ABI Week - A life of lockdown

People with arms linked

As with lots of charities, organisations and service providers, Headway East Lothian had to change the way we worked very quickly last March!

We moved immediately from 3 weekly peer group activity sessions, lots of social events and fundraising events, to building up our online presence, working with our wonderful volunteers to get a weekly rota of phone calls set up and making sure all our people had someone to contact even just for a chat, if they needed and shopping, or prescriptions picked up – especially those living along or shielding.

We were extremely lucky to have good relationships with our funders who more or less immediately started to offer emergency funding to provide additional & adapted services. We applied for and received funding from local, national & Government sources & worked out what we could do to support our people.

Initial activities included delivering bags of specially selected hobby activities; puzzle books, jigsaws, audio books, knitting wool, art supplies and gardening materials. We also provided shopping vouchers for each person’s nearest supermarket.

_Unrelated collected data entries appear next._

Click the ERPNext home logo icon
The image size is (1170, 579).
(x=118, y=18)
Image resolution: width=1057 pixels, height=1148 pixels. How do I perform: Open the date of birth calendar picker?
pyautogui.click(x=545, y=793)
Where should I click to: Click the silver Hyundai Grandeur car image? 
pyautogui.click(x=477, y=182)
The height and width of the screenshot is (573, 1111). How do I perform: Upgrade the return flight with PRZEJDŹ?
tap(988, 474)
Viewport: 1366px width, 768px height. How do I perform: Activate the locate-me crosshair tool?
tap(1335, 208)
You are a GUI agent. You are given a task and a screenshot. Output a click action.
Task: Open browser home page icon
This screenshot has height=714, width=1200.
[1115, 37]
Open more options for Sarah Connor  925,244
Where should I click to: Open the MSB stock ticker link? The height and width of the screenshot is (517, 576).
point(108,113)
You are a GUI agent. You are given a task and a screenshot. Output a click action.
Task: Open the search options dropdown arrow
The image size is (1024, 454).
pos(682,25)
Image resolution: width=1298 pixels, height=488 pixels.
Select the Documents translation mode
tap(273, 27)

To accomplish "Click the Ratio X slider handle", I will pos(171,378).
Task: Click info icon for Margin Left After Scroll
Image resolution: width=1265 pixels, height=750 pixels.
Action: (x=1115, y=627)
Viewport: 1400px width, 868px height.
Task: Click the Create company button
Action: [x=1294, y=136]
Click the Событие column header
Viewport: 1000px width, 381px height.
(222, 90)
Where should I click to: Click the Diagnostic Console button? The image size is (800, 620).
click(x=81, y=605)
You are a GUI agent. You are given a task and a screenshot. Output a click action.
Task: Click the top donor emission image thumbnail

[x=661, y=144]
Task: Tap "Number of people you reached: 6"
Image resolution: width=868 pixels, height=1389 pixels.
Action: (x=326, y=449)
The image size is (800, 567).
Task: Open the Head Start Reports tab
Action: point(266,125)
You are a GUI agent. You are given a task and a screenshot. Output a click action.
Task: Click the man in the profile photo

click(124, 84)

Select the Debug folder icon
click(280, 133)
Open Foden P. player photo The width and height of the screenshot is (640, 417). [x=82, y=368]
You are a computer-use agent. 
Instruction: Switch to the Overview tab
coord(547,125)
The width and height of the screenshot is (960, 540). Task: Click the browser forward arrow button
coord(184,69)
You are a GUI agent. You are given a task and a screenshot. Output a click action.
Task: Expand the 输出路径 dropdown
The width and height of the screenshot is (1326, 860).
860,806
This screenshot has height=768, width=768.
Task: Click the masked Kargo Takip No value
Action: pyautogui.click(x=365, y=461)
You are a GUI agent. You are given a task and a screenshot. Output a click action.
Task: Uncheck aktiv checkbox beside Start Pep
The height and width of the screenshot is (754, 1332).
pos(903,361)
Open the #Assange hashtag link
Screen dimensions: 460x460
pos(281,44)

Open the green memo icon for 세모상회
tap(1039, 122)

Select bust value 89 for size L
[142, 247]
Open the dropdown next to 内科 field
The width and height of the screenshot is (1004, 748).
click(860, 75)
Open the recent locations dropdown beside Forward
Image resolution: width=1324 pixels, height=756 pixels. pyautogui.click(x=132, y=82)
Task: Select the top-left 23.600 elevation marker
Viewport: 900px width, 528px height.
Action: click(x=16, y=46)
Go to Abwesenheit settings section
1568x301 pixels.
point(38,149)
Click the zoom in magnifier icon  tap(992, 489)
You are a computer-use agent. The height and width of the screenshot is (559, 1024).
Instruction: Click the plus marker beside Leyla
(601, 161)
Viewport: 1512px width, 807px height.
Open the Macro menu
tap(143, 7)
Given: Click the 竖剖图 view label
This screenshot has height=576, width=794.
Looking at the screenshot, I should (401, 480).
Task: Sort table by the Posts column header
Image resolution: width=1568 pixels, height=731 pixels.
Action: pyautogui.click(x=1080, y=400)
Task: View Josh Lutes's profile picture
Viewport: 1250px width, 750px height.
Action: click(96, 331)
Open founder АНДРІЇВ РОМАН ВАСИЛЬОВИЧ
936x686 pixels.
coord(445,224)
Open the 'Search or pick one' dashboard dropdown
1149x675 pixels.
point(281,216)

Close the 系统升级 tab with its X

Our monthly newsletter has been a big hit with lots of information, and especially photos of what we have been doing how people have been coping with the various lockdowns, this was posted on our Facebook page, our website, via e-mail, Instagram and post!

We then looked at digital and online activities. We sourced funding for kindle fires, smart phones and connectivity for our members and got them all set up with lots of problem-solving on the way. I even had to do a Digital Champion course to upskill myself.

We bought a Zoom licence and started putting together a weekly programme, working with other Headway groups and branches. We were able to offer physical activities like Tai Chi, Pilates, Yoga, Boxercise, seated stretches and made links with Edinburgh University who are running an Unlock and Revive project. We now we have Sing it Back sessions, Royal Botanic Garden events, and are part of the Prescribe Culture programme too. We have had presentations form National Trust for Scotland, Scottish Wildlife Trust, Royal Collections Trust and are looking forward to a virtual tour of Edinburgh Zoo!

Locally we worked with an arts & crafts centre, and did Scottish themed online pottery painting, ending with Burns Day. We then delivered a Burns Supper in a bag to all our members, along with a Scots Literacy pack from Age Scotland and had a big Zoom party as well as hosting it live on Facebook. We found that afternoon tea styled events have been a great way to get people ‘together’ with a joint purpose and have had a Christmas Lunch, a YANA (You are not alone) day and on Friday we had our Hats for Headway event.

We have provided PPE for members and helped those with medical exemptions get access to the special cards – the Headway ID badge also helps with this so we have made sure everyone has theirs easily accessible.

We managed to take part in events like the Digby Brown Christmas Card and Calendar Competition and had lots of entries – everyone does like taking part in a competition and the quality of entries was amazing! We had photos of animals, arts & crafts, paintings, poetry and had a winner for the calendar; Fionna and her amazing pictures of the waves breaking over the sea wall at Dunbar – and she was so pleased to take part in the virtual tea party award presentation – absolutely wonderful of Digby Brown to continue the support for the brain injured community throughout this time.

On Thursday our first peer-group support group was able to meet again at the East Lothian Community Hospital. Everyone had to sign up beforehand, take the usual Covid questionnaire and follow social distancing with face-masks and sanitising, but it was so good to get together and just have a chat about how people have been coping and their feelings about lockdown loneliness and isolation on top of living with a brain injury and the isolation it brings.

As a charity we have still had new referrals to contact and visit where possible, supporting people to access other services, apply for benefits, fill in forms, do digital applications for blue badges and support people emotionally, listen to them non-judgementally, provide support and advice where we can and information to family and friends about brain injury and its effects on the whole family.

People have lost a lot of their independence and become more reliant on others for everything – including social contact – they feel that loss, yet are anxious about taking back control now that restrictions are starting to lift. They feel that they have lost so much, gone backwards and feel the lack of contact with their support agencies so badly.

Moving forwards, we continue our weekly online programme, our weekly face-to-face group session, deliveries, activities and working on building up people’s confidence: reducing their anxieties through giving them the access to correct information at the right times, reducing the other stresses they may face to help them adjust – such as providing transport & organising group events & activities. As well as taking the strain off carers who have often felt so stressed, lonely and isolated themselves.

Of course, this is all dependent on our funding. We receive no statutory funding so have to apply for grant funding for all our service deliveries and our fundraising events have been much depleted this past year! There are many challenges to come in the months ahead practically and financially but we are still here and supporting our community, reaching more people than ever with the help and support of people like our friends at Digby Brown.